Answer

**step1** Understanding the Problem

The problem asks us to find out how many days A alone will take to complete a piece of work. We are given the time it takes for A, B, and C together, and the time it takes for B alone and C alone.

**step2** Calculating the combined daily work rate of A, B, and C

If A, B, and C together can do the work in 15 days, then in one day, they complete $$ \frac{1}{15} $$ of the total work.
So, the combined daily work rate of A, B, and C is $$ \frac{1}{15} $$.

**step3** Calculating the daily work rate of B

If B alone can do the work in 30 days, then in one day, B completes $$ \frac{1}{30} $$ of the total work.
So, B's daily work rate is $$ \frac{1}{30} $$.

**step4** Calculating the daily work rate of C

If C alone can do the work in 40 days, then in one day, C completes $$ \frac{1}{40} $$ of the total work.
So, C's daily work rate is $$ \frac{1}{40} $$.

**step5** Finding the daily work rate of A

The combined daily work rate of A, B, and C is the sum of their individual daily work rates.
Daily work rate of A = (Combined daily work rate of A, B, and C) - (Daily work rate of B) - (Daily work rate of C)
$$ \text{Daily work rate of A} = \frac{1}{15} - \frac{1}{30} - \frac{1}{40} $$
To subtract these fractions, we need a common denominator.

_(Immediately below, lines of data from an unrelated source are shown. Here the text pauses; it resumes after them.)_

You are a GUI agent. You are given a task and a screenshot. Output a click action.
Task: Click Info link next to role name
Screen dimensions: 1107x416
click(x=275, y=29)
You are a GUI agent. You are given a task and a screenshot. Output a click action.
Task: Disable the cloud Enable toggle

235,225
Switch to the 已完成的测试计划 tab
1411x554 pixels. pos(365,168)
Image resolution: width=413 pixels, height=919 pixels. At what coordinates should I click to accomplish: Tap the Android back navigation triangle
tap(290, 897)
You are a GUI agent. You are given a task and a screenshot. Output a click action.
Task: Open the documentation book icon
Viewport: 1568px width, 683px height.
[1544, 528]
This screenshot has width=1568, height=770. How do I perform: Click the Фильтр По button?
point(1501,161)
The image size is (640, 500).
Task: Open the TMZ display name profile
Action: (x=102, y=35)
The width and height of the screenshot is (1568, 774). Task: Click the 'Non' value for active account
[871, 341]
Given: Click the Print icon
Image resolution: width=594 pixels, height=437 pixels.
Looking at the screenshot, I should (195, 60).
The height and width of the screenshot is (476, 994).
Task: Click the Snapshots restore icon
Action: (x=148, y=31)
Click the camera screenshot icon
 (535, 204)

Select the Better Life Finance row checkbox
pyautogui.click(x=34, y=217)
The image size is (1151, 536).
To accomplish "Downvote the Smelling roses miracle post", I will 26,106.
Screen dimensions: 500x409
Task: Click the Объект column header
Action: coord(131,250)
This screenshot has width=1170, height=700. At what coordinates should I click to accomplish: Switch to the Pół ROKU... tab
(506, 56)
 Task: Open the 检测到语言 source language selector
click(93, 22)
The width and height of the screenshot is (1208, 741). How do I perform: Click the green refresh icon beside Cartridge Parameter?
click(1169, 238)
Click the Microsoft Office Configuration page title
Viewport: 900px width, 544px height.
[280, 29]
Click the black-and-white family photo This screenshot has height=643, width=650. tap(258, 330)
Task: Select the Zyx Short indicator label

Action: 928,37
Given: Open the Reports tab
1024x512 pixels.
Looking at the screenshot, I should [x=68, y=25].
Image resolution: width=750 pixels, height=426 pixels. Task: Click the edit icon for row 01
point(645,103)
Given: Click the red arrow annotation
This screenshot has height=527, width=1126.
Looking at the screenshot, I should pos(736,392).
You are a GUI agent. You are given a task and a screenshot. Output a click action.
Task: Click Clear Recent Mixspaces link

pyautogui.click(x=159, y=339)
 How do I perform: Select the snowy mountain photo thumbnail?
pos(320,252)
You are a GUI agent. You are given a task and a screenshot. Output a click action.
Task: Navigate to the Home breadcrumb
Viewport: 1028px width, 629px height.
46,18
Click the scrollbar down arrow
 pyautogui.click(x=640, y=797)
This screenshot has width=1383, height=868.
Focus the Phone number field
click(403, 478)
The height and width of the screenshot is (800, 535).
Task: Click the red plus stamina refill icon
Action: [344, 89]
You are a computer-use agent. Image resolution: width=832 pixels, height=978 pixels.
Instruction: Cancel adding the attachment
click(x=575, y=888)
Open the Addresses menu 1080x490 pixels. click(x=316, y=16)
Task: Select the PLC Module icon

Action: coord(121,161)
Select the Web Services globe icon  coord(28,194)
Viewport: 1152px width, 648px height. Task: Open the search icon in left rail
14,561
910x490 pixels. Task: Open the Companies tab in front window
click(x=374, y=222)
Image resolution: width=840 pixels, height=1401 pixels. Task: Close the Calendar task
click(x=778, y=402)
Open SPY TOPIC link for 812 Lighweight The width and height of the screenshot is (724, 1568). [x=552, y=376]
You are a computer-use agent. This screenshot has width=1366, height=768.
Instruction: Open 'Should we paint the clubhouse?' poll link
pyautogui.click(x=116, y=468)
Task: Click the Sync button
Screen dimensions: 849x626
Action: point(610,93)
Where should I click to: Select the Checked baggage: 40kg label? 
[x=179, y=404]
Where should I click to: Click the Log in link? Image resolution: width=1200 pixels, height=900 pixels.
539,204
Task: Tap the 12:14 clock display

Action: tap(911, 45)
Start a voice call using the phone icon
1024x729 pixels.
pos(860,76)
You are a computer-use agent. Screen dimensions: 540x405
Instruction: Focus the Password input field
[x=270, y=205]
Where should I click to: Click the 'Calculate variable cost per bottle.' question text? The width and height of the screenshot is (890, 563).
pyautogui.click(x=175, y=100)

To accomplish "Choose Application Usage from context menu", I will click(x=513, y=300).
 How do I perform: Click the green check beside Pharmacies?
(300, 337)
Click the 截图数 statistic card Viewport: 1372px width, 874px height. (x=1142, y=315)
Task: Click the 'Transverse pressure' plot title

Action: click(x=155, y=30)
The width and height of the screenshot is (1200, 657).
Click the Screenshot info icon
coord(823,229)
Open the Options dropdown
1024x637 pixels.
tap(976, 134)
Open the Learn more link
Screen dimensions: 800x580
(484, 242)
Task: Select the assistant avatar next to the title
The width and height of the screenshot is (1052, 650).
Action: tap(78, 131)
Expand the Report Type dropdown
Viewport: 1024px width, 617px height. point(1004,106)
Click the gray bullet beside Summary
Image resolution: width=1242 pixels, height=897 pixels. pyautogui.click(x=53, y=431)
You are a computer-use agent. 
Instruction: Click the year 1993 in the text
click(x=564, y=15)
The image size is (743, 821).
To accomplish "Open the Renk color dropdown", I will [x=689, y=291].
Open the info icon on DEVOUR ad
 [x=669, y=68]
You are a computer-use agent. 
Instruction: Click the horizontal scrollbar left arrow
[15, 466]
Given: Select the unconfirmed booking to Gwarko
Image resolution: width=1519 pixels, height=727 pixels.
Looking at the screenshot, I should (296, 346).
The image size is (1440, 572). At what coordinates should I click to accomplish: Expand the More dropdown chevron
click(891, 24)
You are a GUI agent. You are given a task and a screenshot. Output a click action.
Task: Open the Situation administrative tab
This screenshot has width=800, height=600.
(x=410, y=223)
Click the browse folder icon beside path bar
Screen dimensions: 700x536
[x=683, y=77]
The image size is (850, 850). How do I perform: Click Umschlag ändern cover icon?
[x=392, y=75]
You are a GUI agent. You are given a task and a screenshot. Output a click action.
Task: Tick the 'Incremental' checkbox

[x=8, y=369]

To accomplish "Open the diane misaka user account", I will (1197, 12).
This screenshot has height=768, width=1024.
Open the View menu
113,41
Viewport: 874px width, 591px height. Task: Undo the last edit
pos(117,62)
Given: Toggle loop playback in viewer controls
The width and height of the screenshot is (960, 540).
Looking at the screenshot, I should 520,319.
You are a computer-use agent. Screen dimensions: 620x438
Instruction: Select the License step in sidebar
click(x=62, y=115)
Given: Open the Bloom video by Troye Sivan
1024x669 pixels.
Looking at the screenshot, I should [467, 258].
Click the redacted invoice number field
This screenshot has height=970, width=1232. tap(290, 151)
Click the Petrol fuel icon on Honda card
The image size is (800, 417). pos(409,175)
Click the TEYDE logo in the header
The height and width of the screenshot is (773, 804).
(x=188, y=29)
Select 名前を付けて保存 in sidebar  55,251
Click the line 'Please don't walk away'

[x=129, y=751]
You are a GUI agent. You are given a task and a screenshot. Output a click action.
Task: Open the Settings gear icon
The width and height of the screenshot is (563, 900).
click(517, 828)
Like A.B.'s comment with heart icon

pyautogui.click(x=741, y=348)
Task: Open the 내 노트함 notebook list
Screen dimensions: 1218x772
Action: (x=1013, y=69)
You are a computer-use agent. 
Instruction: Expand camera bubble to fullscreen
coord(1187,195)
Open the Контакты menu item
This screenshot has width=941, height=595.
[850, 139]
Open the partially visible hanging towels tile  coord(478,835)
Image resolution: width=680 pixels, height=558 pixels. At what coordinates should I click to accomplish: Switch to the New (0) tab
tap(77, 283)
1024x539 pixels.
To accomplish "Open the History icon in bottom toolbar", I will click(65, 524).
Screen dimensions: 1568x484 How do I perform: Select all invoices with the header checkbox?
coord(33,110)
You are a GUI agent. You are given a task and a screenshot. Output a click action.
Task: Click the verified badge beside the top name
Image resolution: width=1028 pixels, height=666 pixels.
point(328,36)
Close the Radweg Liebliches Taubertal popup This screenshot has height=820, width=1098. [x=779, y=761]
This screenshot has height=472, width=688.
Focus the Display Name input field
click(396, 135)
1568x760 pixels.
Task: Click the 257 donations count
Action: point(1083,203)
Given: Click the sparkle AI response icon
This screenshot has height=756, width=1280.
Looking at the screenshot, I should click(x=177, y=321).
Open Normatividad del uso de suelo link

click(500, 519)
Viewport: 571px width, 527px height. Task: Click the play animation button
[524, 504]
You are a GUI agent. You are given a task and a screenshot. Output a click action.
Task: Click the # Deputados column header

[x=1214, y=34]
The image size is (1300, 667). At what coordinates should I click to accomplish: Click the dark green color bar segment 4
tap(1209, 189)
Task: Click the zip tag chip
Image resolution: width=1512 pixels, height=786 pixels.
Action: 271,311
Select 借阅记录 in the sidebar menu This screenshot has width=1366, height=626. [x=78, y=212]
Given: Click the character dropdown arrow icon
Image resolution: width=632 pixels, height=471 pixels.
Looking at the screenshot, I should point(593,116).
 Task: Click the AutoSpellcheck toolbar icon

The least common multiple (LCM) of 15, 30, and 40 is 120.
Convert each fraction to have a denominator of 120:
$$ \frac{1}{15} = \frac{1 \times 8}{15 \times 8} = \frac{8}{120} $$
$$ \frac{1}{30} = \frac{1 \times 4}{30 \times 4} = \frac{4}{120} $$
$$ \frac{1}{40} = \frac{1 \times 3}{40 \times 3} = \frac{3}{120} $$
Now, substitute these into the equation:
$$ \text{Daily work rate of A} = \frac{8}{120} - \frac{4}{120} - \frac{3}{120} $$
$$ \text{Daily work rate of A} = \frac{8 - 4 - 3}{120} $$
$$ \text{Daily work rate of A} = \frac{4 - 3}{120} $$
$$ \text{Daily work rate of A} = \frac{1}{120} $$
So, A's daily work rate is $$ \frac{1}{120} $$ of the total work.

**step6** Determining the number of days A alone will take

If A completes $$ \frac{1}{120} $$ of the work in one day, then A will take 120 days to complete the entire work alone.
Therefore, A alone will do the work in 120 days.